Question

If $$ A $$ and $$ B $$ are two sets such that $$ n(A)=70,\;n(B)=60 $$ and $$ n(A\cup B)=110. $$ Then $$ n(A\cap B) $$ is equal to
A
240
B
50
C
40
D
20

Answer

**step1** Understanding the problem

The problem describes two groups, or sets, A and B. We are told how many items are in group A, how many are in group B, and how many unique items there are in total when considering items that are in group A, or group B, or both. Our goal is to find out how many items are common to both group A and group B.

**step2** Identifying the given values

We are given the following information:
The number of items in group A, denoted as $$ n(A) $$, is 70.
The number of items in group B, denoted as $$ n(B) $$, is 60.
The total number of unique items that are either in group A, or in group B, or in both, denoted as $$ n(A \cup B) $$, is 110.
We need to find the number of items that are in both group A and group B, denoted as $$ n(A \cap B) $$.

**step3** Applying the counting principle

Imagine we count all items in group A and then all items in group B. When we do this, any item that is in *both* group A and group B will be counted twice.
The sum of the items in group A and group B will therefore be equal to the total number of unique items (where each unique item is counted once) plus the number of items that were counted an extra time (because they were in both groups).
So, if we add the number of items in group A and the number of items in group B, and then subtract the total number of unique items, what's left must be the number of items that were counted twice, which represents the items in the intersection of both groups.

**step4** Calculating the sum of items in individual groups

First, let's add the number of items in group A and the number of items in group B:
$$ n(A) + n(B) = 70 + 60 = 130 $$
This sum of 130 counts the items common to both groups twice.
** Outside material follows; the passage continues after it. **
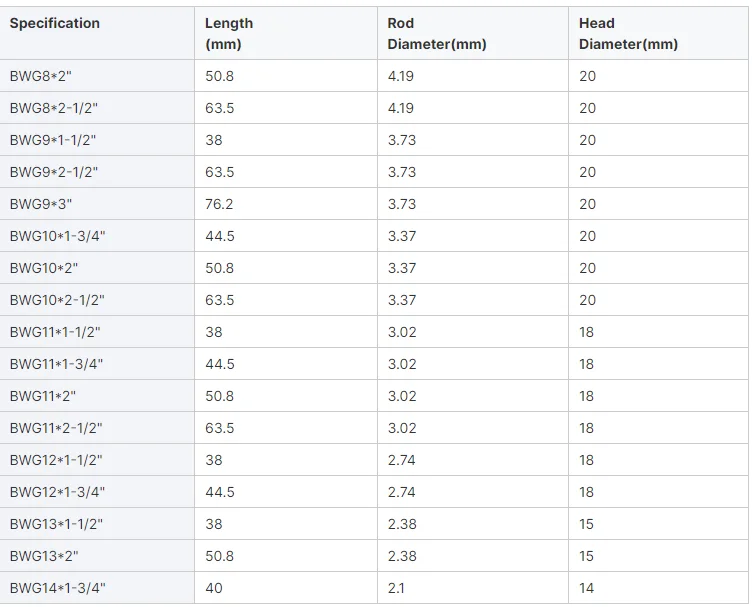This screenshot has height=607, width=754.
Task: Select the BWG8*2-1/2" row label
Action: tap(57, 108)
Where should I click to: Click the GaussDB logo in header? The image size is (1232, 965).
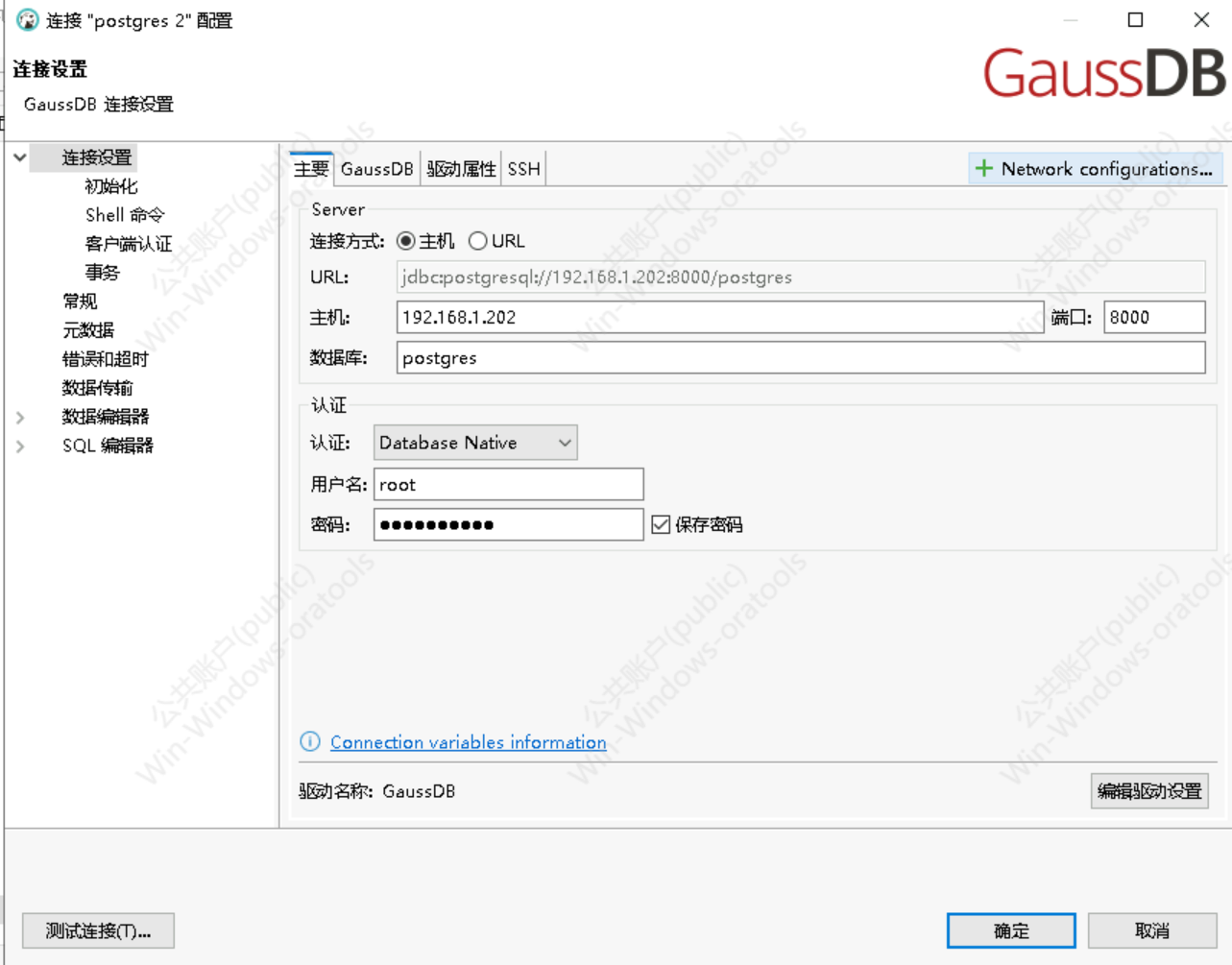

**step5** Finding the number of items in the intersection

We know that the total number of unique items in group A or group B (or both) is 110.
The sum of 130 (from the previous step) is greater than 110 because the items in the intersection were counted twice. To find the number of items in the intersection, we subtract the unique total from the sum of the individual groups:
Number of items in the intersection = (Number of items in A + Number of items in B) - (Total unique items in A or B)
$$ n(A \cap B) = (n(A) + n(B)) - n(A \cup B) $$
$$ n(A \cap B) = 130 - 110 $$
$$ n(A \cap B) = 20 $$
So, there are 20 items common to both group A and group B.